The dream of solar power is not new. In 1839, a young French scientist called Edmond Becquerel discovered the photovoltaic effect when he covered a platinum electrode in silver – this then produced an electric current when exposed to light. The first patents for a solar-powered engine were registered by another Frenchman, mathematician Augustin Mouchot, in the 1860s.
However, the means to realise this dream have lagged behind humanity’s ambition to avail of an energy source that is all around us. Until recently, the technology was not available to realistically capture, store and transmit enough solar-generated power to run infrastructure, businesses and homes.
In Dubai, however, technical innovations have led to the creation of an advanced solar park that uses millions of photovoltaic solar panels that rotate to track the Sun and generate power from ground-reflected light and are cleaned of sand daily by robots.
The Mohammed bin Rashid Al Maktoum Solar Park and reducing 6.5 million tonnes of carbon emissions annually when it is fully completed in 2030 are also fuelling green targets that few other nations have set. These include generating 25 percent of Dubai’s energy requirements from renewable sources by 2030 and 100 percent by 2050. Every such advance in technical know-how that the UAE makes in this field can inspire other countries and regions to make their own efforts more efficient.
The daily continued, “It is undeniable that tangible progress is being made. Systems such as thermal energy storage, for example, are coming into their own as a reliable and efficient way to retain solar power.
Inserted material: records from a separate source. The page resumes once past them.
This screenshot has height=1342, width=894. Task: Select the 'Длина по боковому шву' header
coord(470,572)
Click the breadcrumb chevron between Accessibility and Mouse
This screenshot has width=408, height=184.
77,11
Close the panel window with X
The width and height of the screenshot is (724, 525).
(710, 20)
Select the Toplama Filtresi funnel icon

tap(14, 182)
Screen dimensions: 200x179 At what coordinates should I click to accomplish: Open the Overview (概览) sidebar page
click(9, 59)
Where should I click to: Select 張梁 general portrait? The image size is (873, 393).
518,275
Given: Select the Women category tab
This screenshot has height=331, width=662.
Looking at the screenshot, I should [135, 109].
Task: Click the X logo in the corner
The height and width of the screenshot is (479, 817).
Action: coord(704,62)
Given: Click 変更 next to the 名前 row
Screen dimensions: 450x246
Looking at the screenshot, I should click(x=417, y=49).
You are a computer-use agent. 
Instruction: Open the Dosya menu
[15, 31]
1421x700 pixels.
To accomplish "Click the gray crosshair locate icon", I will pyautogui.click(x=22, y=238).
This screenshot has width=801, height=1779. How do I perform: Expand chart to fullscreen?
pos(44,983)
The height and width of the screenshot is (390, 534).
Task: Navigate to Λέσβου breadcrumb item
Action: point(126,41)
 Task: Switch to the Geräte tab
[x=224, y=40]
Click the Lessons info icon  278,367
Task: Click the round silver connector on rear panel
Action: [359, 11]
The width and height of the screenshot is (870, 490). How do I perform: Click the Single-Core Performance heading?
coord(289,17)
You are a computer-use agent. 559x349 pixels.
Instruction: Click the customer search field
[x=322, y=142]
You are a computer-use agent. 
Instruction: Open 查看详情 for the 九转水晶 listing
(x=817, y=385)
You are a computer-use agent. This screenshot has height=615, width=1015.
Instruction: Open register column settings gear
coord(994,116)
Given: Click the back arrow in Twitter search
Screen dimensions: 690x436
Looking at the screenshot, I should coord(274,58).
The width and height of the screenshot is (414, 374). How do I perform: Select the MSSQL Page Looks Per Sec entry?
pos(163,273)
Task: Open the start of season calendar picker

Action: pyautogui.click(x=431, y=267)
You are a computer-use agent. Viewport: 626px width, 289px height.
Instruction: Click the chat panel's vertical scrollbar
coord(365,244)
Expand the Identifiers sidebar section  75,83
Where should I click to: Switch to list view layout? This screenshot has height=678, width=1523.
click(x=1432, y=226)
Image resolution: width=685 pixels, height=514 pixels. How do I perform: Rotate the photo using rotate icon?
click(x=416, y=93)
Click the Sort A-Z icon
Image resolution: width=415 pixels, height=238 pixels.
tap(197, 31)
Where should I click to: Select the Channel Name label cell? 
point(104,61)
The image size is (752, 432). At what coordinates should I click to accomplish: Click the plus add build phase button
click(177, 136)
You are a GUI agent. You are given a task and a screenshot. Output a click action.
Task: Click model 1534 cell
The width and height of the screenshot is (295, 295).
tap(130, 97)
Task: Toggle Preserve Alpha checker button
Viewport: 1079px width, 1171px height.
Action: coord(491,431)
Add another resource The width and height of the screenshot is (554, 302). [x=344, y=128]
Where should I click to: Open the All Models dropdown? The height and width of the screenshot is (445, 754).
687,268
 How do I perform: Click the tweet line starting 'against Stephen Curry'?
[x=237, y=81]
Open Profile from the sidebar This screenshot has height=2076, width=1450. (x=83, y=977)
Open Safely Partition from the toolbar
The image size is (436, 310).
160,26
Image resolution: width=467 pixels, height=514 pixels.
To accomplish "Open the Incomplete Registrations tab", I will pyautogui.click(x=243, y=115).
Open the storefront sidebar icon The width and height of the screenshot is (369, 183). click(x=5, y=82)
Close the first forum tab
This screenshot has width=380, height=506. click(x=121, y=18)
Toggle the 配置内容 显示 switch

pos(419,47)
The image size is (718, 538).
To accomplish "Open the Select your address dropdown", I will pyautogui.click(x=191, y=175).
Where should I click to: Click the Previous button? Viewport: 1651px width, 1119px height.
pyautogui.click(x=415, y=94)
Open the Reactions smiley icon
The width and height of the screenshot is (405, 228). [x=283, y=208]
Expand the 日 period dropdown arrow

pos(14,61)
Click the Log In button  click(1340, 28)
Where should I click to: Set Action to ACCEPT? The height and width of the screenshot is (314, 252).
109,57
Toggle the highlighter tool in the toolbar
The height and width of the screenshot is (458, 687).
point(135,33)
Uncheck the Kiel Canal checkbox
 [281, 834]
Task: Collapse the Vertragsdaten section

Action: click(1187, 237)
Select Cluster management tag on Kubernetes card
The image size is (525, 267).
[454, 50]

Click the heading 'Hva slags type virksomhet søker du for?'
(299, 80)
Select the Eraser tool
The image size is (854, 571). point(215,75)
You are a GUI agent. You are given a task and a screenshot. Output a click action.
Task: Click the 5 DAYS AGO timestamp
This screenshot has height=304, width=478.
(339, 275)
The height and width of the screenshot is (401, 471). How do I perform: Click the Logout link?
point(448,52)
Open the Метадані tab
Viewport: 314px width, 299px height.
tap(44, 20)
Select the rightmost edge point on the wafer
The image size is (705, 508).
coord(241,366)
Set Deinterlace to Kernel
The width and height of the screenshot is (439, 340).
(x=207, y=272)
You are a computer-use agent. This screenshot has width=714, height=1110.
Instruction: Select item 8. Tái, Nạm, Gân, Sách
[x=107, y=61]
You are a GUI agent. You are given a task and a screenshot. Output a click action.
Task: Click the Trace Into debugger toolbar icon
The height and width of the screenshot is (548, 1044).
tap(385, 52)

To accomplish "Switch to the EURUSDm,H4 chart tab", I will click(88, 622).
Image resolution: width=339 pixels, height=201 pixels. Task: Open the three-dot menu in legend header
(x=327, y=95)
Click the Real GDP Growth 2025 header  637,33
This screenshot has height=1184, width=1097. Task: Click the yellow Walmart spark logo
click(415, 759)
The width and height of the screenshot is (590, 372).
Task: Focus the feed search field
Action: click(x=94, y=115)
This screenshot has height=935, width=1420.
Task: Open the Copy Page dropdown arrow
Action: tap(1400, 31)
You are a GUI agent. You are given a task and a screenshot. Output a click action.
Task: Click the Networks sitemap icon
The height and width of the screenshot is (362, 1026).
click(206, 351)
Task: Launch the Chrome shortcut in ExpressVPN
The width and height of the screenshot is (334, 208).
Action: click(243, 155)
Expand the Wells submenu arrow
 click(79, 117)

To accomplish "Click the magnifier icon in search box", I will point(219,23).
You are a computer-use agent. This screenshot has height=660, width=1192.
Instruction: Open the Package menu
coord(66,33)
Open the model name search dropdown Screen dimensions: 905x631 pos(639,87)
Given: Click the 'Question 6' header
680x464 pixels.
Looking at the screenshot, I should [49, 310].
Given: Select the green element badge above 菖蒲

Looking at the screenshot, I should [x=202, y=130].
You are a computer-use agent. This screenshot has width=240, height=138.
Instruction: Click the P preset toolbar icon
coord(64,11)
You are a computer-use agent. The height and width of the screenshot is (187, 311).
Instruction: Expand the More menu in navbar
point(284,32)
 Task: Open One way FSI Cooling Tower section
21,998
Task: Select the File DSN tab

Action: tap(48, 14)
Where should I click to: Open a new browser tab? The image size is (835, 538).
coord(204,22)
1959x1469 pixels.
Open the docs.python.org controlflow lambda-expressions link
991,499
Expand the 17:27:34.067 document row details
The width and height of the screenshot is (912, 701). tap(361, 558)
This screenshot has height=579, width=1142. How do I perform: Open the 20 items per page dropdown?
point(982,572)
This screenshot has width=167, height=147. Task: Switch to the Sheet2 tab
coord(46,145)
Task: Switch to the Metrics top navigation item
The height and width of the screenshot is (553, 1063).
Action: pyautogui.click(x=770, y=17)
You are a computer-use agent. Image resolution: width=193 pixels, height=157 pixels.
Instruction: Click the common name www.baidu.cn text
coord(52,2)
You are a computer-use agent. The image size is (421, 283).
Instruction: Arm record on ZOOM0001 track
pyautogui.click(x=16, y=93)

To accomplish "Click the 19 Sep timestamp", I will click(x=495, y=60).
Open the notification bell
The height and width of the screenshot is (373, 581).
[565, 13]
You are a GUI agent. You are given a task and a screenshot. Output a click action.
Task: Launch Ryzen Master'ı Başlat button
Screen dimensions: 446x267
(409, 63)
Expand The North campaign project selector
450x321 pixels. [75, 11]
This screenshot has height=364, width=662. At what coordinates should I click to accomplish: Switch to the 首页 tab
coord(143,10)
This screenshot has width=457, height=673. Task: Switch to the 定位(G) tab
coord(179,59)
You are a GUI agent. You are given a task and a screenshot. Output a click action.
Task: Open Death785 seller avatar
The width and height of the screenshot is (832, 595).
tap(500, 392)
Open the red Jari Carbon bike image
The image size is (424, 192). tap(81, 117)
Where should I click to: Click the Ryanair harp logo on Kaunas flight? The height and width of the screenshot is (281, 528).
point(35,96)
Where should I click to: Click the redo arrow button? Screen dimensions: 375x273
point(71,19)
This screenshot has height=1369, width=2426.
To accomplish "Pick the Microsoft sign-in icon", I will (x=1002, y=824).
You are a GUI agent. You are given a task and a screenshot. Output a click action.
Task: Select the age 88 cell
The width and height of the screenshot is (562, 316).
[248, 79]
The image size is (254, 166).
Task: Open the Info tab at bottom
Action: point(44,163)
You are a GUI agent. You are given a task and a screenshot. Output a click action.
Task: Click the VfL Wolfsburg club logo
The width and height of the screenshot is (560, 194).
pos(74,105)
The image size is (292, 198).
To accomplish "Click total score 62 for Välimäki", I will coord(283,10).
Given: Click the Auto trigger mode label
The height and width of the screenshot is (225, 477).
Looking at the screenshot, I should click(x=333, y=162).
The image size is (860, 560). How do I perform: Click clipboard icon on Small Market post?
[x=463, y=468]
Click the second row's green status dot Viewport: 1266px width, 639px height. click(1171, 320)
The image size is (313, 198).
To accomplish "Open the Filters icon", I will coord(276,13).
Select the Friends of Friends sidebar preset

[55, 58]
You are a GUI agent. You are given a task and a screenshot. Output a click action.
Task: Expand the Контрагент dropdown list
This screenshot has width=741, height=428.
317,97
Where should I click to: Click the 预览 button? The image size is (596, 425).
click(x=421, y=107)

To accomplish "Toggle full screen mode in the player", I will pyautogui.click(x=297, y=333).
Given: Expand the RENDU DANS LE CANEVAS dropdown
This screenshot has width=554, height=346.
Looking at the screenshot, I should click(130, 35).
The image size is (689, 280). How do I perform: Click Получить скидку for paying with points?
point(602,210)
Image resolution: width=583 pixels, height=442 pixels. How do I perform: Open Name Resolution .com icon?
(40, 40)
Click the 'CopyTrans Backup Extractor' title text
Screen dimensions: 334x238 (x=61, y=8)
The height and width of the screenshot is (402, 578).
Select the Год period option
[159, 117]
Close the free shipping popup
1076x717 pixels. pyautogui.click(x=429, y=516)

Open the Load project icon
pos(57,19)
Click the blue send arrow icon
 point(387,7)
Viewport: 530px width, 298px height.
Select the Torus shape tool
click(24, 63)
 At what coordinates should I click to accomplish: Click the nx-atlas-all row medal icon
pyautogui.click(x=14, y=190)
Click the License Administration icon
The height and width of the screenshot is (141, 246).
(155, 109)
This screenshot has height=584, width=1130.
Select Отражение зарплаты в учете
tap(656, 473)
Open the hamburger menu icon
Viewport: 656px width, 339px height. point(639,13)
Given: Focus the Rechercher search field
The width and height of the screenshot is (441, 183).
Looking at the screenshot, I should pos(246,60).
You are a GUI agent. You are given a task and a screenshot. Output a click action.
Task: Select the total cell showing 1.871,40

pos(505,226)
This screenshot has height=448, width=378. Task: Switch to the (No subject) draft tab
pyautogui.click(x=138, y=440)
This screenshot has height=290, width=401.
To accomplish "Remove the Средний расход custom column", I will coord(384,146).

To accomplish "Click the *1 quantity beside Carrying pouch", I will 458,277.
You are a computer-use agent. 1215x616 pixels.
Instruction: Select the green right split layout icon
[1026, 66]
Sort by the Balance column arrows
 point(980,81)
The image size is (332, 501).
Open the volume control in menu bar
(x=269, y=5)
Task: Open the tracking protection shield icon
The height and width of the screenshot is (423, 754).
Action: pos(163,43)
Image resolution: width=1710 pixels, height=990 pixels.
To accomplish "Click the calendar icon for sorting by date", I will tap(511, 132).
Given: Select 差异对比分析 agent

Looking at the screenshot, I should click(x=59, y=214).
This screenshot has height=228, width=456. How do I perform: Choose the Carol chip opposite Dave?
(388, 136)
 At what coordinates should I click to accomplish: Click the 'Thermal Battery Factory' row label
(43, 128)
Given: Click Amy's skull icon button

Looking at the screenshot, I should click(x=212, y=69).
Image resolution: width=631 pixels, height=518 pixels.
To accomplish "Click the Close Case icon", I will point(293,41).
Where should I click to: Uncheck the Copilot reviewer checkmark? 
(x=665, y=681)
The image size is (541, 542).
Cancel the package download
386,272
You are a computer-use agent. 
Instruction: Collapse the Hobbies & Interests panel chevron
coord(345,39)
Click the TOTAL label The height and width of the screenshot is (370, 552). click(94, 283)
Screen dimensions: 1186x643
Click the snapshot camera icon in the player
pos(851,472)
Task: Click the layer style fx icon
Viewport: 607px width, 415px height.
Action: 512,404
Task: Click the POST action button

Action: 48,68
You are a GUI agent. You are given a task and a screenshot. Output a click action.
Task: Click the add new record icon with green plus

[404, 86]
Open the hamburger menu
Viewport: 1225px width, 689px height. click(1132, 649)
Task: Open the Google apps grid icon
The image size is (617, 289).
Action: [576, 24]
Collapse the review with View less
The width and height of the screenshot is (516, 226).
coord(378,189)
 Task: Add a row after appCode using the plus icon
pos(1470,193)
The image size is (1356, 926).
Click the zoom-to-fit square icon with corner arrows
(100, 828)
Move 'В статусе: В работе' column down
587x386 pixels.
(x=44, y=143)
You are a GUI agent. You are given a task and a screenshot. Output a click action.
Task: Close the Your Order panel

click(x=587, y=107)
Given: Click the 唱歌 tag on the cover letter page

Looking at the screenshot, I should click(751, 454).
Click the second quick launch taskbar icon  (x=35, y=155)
However, these technological strides are not just confined to Earth. Last week it was reported that scientists from the California Institute of Technology beamed solar power back from space using technology placed in high orbit in January.
The promise of solar power is immense, and humanity is moving closer to understanding and tapping into this limitless reservoir of cosmic energy. However, that does not mean a ‘eureka’ moment will reverse the decades of environmental damage that is now threatening communities and ecosystems worldwide.
“Solar will play a critical role in the green energy revolution, but it will do so hand in hand with other forms of power, such as hydrogen, wind and hydroelectricity. It will also co-exist with fossil fuels in the medium-term as the transition takes place. But it is clear that the future of solar power is bright,” concluded the Abu Dhabi-based daily.